*What to produce*. Your answer should consist of the lines holding "video", copied from the material below.

[Opening Data records section]

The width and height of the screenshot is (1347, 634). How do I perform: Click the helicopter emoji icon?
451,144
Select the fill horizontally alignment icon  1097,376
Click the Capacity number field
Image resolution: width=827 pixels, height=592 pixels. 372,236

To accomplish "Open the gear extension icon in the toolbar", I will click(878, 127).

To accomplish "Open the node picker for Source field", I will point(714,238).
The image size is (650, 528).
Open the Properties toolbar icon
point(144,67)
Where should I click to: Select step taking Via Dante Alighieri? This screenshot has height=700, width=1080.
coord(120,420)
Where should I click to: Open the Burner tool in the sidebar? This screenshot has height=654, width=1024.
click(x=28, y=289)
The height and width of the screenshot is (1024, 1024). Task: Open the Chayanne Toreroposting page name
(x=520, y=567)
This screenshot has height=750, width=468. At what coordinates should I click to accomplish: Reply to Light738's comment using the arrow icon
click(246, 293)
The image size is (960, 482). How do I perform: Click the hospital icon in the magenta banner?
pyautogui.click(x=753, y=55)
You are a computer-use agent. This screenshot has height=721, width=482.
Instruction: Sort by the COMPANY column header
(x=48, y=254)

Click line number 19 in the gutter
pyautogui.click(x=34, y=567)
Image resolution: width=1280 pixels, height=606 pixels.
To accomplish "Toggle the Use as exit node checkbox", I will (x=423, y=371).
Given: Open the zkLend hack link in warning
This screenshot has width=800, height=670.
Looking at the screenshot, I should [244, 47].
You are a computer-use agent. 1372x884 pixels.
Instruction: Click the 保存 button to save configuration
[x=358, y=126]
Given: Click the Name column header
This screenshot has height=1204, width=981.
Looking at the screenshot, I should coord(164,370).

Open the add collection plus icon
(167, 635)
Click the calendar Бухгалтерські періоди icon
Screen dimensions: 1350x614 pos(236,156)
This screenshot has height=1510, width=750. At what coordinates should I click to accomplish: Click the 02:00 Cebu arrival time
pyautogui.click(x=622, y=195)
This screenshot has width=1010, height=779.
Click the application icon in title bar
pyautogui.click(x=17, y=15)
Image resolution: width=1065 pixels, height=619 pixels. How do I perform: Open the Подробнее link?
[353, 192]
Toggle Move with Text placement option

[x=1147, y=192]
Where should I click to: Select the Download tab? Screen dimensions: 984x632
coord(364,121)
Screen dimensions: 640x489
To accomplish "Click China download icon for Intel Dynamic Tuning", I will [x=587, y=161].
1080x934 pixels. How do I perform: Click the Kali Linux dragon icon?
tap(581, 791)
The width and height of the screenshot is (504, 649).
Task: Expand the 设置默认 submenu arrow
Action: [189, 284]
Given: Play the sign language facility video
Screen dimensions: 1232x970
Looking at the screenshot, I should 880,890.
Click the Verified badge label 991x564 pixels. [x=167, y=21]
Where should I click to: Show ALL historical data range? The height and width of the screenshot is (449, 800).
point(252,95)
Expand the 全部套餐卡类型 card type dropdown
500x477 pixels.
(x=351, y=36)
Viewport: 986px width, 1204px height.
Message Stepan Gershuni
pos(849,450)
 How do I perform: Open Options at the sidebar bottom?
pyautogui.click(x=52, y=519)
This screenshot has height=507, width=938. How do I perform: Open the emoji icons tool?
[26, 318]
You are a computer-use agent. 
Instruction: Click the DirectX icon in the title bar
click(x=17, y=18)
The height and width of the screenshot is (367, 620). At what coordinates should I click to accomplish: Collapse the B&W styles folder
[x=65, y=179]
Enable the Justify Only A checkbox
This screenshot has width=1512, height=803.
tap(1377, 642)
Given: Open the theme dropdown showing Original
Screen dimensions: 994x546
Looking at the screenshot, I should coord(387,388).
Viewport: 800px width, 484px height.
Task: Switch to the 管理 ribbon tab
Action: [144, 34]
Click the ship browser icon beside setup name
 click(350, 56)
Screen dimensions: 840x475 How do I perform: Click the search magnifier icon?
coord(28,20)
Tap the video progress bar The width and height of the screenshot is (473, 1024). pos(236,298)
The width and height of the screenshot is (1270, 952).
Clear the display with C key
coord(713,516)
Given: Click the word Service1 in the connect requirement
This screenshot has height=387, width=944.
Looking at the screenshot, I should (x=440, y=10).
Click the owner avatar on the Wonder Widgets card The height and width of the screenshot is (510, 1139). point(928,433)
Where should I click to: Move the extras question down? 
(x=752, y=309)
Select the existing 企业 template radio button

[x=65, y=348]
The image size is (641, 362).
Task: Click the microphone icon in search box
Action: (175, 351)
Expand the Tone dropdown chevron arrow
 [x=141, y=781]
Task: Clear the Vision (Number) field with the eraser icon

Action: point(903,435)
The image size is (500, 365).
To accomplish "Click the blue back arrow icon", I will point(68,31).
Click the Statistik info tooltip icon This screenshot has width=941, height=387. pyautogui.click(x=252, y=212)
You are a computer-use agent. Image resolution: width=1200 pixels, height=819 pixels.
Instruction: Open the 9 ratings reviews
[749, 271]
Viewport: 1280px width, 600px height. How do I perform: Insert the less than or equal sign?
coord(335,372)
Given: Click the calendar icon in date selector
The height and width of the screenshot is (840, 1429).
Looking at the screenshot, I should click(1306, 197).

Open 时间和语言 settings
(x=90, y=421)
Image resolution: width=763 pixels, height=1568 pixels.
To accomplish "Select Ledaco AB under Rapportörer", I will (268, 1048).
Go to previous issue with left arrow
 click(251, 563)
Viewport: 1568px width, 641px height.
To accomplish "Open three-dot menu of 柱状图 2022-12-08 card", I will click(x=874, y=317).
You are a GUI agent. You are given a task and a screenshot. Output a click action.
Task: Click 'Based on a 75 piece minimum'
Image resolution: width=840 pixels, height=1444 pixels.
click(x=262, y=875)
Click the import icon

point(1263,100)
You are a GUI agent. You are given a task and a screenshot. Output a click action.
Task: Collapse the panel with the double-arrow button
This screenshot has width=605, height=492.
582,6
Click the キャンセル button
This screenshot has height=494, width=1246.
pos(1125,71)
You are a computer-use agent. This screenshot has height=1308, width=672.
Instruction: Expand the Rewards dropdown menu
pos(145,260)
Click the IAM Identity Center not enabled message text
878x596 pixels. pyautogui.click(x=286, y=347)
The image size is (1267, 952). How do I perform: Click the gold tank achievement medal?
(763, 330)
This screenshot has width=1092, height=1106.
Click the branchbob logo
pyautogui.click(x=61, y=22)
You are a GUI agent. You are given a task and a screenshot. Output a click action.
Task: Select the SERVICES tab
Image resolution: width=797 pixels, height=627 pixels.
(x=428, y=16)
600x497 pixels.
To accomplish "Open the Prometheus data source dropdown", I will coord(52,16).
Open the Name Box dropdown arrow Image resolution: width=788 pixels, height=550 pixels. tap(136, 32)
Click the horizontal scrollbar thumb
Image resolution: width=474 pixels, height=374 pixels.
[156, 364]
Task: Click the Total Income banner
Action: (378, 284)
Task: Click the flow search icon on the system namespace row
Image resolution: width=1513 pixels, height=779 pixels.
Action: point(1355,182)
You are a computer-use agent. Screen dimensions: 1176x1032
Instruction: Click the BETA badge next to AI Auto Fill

[Closing Data records section]

*Response below*.
Given: Play the sign language facility video
Tap the video progress bar The width and height of the screenshot is (473, 1024). pos(236,298)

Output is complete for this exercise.